## Problem to solve:
Among the lines of the records, please find those that contain the word "Into" and copy them.

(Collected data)
--

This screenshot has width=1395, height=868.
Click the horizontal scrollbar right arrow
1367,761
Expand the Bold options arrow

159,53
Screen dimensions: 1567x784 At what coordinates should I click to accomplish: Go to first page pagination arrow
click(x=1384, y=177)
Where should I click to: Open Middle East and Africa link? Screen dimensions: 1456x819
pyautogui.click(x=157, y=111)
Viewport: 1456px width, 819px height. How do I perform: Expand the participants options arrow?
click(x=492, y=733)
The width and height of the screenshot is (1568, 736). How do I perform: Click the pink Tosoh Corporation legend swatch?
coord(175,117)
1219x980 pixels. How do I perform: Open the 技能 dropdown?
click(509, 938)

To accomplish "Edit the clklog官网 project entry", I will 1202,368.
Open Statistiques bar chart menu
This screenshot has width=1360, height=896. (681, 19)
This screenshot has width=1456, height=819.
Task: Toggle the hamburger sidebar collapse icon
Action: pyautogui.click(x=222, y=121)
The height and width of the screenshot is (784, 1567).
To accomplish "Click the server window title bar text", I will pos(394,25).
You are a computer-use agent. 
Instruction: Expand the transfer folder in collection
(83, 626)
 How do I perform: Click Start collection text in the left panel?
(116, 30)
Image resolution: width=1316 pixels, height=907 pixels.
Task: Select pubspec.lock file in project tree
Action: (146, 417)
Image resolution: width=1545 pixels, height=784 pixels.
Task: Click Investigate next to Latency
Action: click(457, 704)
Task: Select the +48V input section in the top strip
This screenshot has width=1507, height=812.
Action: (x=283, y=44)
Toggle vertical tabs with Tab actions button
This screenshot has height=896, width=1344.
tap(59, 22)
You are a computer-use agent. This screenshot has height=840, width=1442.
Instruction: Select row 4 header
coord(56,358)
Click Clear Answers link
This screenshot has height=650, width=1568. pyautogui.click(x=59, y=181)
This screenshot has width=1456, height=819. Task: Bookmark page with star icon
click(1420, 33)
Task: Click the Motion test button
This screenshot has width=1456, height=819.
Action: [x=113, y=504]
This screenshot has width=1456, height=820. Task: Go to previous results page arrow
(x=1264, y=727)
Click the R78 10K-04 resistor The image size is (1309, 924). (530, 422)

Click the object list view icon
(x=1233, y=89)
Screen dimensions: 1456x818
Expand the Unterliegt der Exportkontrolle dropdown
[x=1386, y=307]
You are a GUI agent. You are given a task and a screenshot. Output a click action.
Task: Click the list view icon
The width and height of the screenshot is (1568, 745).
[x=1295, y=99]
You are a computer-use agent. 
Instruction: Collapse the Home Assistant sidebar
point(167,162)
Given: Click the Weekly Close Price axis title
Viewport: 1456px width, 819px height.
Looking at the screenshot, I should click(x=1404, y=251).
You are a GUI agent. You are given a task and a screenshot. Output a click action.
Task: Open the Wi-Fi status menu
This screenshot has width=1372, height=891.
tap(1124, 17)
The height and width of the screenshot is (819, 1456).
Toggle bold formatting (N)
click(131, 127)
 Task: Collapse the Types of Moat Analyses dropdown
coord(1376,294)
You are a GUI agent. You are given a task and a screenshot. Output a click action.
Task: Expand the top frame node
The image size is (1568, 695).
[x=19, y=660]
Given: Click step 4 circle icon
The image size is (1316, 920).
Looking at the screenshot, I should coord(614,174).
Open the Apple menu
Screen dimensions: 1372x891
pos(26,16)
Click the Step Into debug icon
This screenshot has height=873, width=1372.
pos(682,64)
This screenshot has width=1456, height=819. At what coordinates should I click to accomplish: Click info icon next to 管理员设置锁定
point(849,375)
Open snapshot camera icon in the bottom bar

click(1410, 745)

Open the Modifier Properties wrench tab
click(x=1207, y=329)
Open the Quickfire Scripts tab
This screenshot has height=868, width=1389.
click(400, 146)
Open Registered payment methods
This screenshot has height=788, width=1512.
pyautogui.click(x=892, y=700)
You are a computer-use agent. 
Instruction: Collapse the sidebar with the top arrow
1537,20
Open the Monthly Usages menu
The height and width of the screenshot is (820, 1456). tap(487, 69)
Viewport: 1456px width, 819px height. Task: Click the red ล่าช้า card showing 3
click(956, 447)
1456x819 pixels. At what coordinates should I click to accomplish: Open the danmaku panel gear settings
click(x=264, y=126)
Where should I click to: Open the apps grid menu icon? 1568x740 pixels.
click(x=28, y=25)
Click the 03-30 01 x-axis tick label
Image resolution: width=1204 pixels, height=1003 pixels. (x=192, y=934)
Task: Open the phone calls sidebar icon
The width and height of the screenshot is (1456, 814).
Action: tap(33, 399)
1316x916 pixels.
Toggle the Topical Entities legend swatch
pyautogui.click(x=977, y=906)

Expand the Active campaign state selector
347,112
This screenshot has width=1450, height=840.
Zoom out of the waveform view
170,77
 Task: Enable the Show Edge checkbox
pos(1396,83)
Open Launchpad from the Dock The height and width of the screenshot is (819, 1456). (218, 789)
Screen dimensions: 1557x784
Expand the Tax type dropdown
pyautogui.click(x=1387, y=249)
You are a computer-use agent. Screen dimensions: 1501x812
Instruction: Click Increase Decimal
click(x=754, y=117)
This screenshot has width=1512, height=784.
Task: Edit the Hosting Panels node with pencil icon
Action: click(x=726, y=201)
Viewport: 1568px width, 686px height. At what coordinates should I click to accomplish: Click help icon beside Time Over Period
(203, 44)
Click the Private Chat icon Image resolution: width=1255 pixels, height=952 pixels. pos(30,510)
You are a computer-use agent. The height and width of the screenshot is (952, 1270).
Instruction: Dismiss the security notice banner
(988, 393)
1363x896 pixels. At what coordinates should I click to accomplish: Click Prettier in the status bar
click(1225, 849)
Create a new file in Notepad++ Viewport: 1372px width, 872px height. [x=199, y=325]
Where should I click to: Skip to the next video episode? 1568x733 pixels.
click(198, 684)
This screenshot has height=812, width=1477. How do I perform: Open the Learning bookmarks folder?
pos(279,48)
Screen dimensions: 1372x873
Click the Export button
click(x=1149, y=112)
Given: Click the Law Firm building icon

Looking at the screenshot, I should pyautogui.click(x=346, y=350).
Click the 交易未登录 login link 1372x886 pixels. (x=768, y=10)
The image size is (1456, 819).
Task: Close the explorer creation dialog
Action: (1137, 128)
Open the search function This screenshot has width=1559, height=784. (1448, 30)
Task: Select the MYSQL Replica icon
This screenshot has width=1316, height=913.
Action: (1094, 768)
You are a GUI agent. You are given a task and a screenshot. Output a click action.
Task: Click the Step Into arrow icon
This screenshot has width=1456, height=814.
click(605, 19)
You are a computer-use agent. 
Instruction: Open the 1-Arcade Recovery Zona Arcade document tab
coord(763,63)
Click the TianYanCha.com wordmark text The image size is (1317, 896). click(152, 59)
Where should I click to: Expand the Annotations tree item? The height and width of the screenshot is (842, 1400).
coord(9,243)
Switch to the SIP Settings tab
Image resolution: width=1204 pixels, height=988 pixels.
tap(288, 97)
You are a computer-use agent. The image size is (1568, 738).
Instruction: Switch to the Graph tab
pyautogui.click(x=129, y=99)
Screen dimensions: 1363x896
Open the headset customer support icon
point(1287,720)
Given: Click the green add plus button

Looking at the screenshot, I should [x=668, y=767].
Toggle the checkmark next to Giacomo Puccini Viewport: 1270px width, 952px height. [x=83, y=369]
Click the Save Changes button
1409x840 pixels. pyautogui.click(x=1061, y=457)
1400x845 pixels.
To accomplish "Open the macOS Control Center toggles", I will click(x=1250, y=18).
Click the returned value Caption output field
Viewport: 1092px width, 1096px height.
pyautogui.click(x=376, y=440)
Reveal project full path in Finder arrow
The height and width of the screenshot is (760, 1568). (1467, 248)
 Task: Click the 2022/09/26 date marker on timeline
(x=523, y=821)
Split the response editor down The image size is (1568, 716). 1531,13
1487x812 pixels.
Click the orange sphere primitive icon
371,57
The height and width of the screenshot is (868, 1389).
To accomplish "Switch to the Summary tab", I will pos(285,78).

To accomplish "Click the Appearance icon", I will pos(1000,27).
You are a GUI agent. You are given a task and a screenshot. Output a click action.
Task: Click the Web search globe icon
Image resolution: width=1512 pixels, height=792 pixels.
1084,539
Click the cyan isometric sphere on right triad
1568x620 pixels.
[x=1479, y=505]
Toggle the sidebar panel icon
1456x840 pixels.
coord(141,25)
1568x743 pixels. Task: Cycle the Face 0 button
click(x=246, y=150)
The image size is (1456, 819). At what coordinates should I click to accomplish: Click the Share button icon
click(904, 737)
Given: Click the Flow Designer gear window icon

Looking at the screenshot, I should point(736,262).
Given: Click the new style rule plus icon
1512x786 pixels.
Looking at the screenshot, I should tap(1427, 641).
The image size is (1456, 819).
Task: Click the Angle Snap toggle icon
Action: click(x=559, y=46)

--

## Task result:
Click the Step Into debug icon
Task: Click the Step Into arrow icon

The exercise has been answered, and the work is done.